Please state how many of the lines below contain the string "value", with case counting. Give only the number.
___ Dataset extract ___
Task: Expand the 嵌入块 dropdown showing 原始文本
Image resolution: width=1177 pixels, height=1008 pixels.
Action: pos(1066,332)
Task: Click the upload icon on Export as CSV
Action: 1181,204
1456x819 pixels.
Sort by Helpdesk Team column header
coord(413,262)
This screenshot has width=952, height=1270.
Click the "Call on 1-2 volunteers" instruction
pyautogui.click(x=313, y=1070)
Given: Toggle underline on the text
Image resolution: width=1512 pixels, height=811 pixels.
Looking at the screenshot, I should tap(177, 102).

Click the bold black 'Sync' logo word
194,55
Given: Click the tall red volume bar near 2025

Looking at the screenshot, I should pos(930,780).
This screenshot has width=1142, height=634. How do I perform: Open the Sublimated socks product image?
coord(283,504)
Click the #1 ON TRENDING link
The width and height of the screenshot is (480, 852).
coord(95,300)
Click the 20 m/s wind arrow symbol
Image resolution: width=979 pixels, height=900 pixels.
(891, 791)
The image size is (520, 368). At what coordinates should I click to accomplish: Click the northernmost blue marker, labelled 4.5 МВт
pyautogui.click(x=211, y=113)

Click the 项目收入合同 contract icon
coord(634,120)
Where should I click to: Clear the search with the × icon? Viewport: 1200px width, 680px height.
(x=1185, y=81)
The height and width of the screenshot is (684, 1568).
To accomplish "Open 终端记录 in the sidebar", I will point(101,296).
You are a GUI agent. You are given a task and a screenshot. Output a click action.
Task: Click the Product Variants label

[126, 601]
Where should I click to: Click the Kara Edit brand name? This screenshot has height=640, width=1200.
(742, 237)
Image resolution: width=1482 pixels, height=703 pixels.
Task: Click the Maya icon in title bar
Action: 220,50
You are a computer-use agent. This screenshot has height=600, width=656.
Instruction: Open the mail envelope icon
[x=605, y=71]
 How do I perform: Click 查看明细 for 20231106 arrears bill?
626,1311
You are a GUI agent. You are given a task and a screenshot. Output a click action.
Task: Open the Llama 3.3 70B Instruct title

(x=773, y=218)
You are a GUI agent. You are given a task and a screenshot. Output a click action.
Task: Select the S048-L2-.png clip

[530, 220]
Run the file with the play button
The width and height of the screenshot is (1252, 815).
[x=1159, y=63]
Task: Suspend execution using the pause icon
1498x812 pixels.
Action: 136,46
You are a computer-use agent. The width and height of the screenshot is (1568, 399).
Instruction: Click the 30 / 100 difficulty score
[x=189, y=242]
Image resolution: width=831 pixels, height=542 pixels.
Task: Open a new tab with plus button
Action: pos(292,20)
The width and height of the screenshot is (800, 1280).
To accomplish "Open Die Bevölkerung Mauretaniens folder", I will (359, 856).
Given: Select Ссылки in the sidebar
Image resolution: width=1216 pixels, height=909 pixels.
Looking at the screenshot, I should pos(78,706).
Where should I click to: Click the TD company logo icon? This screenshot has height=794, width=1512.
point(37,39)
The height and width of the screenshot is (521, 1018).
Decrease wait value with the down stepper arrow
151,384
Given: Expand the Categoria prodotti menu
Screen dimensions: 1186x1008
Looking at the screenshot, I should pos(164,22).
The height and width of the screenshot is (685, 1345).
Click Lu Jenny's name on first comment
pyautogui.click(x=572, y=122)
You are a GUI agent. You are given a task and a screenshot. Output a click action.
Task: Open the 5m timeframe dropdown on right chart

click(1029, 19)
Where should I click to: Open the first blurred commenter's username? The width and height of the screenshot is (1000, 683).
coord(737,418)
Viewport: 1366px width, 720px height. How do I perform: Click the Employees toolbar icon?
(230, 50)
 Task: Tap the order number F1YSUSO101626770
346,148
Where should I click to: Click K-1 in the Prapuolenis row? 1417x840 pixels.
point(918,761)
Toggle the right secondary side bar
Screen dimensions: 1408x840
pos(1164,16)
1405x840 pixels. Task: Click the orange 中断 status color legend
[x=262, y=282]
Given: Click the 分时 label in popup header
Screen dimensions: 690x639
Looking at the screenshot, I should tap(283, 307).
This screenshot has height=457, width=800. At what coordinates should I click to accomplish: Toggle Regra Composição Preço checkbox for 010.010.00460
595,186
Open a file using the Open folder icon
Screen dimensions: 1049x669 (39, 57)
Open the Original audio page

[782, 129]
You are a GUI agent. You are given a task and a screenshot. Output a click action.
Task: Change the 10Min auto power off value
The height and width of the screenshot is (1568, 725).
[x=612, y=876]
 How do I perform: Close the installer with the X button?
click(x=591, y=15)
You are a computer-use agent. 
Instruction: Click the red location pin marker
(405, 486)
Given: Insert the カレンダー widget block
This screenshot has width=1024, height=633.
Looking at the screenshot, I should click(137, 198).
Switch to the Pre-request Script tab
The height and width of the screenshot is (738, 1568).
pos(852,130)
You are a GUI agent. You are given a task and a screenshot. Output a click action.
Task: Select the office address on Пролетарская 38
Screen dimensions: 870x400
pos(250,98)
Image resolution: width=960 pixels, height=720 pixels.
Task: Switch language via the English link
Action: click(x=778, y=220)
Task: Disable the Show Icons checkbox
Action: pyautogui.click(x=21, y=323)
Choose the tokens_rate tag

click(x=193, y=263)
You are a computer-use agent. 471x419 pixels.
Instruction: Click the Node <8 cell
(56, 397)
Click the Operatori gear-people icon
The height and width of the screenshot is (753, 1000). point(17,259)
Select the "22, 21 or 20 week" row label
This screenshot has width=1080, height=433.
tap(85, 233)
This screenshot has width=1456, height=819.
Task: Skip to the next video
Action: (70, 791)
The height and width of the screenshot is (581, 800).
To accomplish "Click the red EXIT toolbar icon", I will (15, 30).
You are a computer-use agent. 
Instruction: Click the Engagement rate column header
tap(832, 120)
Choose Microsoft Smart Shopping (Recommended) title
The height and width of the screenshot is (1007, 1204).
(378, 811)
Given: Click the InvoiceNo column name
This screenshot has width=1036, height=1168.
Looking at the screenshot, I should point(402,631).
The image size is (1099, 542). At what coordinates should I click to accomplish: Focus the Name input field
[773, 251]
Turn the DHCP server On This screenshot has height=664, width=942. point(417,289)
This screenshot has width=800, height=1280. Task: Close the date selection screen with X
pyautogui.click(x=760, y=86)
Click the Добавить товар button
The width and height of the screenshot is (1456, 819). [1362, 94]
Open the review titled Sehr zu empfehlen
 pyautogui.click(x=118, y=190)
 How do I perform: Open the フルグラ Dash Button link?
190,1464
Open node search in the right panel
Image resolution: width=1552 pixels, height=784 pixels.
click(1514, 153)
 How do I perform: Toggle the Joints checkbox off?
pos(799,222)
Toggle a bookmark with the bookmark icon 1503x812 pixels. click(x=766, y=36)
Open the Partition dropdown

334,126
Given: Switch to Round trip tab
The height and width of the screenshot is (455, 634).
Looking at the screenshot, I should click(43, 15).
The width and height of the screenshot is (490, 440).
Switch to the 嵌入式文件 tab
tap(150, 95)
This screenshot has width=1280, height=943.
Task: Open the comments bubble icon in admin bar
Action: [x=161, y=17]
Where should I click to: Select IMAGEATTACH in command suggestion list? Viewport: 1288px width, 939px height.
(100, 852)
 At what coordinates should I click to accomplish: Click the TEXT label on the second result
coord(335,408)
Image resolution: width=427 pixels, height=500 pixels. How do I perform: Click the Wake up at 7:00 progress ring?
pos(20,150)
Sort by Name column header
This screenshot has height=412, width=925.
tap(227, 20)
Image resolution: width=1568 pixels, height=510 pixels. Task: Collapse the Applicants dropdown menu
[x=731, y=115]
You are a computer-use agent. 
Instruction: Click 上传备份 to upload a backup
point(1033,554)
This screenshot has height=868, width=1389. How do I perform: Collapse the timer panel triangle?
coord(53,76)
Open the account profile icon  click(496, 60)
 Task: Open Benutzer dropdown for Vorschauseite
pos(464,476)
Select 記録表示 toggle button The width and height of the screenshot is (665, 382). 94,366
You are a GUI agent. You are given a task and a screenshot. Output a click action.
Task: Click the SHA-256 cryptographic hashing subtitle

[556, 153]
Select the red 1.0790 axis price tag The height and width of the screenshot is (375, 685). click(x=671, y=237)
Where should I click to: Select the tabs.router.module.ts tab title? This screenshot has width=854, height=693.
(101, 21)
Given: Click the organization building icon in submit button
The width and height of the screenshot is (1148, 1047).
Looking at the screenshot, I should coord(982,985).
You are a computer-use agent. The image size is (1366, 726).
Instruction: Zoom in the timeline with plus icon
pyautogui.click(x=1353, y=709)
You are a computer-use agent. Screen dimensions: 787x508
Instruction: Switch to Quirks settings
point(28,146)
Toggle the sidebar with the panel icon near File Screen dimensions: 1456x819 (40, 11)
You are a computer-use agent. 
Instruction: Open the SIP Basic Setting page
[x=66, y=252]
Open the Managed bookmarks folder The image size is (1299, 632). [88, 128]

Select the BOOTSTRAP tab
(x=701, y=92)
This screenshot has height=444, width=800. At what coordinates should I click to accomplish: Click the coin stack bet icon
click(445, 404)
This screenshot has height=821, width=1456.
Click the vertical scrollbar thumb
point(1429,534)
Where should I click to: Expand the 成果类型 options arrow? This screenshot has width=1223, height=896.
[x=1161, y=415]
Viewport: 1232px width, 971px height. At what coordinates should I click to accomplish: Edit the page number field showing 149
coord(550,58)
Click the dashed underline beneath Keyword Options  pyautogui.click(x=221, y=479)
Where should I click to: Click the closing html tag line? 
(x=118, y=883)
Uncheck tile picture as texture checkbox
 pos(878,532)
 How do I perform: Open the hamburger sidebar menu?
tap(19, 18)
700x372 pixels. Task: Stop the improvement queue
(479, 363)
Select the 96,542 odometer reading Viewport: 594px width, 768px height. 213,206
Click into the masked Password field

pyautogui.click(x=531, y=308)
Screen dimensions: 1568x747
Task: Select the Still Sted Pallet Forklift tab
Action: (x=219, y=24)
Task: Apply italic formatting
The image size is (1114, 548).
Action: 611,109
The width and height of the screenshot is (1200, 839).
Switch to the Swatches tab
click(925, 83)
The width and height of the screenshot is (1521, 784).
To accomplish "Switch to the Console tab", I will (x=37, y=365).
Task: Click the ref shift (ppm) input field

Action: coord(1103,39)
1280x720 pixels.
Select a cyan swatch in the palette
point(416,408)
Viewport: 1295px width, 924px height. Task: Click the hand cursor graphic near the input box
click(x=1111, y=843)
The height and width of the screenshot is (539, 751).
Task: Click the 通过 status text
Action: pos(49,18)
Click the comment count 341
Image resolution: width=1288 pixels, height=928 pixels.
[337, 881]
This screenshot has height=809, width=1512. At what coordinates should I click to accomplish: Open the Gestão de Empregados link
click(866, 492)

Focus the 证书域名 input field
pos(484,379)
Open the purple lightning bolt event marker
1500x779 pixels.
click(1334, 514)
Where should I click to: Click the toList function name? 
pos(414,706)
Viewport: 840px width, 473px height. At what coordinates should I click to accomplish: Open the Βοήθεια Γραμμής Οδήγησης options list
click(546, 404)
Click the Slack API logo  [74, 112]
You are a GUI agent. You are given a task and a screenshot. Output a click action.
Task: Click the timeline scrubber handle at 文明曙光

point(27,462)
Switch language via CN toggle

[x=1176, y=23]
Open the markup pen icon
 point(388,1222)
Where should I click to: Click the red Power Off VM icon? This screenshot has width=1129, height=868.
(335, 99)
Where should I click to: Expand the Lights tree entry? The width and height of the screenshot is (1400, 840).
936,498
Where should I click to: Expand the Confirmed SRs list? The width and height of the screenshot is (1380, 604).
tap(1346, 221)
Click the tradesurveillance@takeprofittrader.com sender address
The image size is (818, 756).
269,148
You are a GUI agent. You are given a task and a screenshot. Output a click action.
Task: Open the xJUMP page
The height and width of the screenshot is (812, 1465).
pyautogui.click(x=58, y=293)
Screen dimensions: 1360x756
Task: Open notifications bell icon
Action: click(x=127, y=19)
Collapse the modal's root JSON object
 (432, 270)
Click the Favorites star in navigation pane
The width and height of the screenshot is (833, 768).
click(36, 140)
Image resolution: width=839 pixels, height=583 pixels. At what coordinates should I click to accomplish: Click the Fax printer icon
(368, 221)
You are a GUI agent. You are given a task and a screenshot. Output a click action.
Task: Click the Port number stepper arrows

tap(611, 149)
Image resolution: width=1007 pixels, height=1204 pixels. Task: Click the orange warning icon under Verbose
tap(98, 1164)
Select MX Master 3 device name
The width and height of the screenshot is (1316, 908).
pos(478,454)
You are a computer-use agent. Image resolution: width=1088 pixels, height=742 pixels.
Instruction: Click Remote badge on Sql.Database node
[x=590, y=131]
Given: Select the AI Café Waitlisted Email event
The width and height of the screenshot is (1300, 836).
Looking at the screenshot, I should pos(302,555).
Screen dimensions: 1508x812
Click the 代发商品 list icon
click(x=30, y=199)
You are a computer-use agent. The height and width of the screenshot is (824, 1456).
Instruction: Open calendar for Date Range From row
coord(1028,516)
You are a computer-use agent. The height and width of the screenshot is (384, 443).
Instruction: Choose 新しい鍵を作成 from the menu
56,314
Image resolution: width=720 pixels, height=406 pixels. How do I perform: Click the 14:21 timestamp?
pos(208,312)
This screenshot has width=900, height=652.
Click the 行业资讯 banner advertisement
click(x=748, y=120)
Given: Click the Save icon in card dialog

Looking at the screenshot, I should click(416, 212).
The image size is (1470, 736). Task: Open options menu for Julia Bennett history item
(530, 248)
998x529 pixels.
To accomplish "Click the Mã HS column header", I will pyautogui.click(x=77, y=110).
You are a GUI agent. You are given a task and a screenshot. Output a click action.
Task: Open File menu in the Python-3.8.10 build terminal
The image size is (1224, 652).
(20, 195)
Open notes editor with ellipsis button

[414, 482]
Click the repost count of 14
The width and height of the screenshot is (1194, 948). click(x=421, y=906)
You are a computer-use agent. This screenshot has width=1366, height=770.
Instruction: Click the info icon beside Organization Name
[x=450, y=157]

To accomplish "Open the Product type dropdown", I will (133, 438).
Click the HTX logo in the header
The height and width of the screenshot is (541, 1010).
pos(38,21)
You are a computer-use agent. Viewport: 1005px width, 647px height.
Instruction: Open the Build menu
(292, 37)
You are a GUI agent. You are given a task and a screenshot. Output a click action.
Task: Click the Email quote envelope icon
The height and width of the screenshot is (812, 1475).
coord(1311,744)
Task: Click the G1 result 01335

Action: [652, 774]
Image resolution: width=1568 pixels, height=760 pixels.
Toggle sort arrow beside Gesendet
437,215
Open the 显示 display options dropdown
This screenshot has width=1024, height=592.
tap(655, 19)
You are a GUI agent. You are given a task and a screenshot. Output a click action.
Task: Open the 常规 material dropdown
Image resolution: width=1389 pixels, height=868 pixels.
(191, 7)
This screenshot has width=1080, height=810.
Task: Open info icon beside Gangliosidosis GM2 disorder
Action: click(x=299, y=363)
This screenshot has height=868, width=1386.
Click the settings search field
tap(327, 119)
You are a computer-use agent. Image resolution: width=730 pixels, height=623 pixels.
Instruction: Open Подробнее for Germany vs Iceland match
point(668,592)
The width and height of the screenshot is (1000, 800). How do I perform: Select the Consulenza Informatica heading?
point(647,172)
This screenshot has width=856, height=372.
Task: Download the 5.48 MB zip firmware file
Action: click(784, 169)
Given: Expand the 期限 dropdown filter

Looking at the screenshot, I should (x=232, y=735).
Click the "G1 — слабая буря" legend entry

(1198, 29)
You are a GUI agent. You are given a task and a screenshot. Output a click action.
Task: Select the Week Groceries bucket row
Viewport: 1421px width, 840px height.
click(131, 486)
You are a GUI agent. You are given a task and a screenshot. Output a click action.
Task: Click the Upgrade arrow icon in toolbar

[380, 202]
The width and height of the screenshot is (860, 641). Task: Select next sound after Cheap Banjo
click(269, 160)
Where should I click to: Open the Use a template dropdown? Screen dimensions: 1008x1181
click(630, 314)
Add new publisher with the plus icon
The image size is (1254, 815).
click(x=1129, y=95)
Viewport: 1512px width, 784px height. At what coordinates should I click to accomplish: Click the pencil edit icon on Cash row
___
The output:
2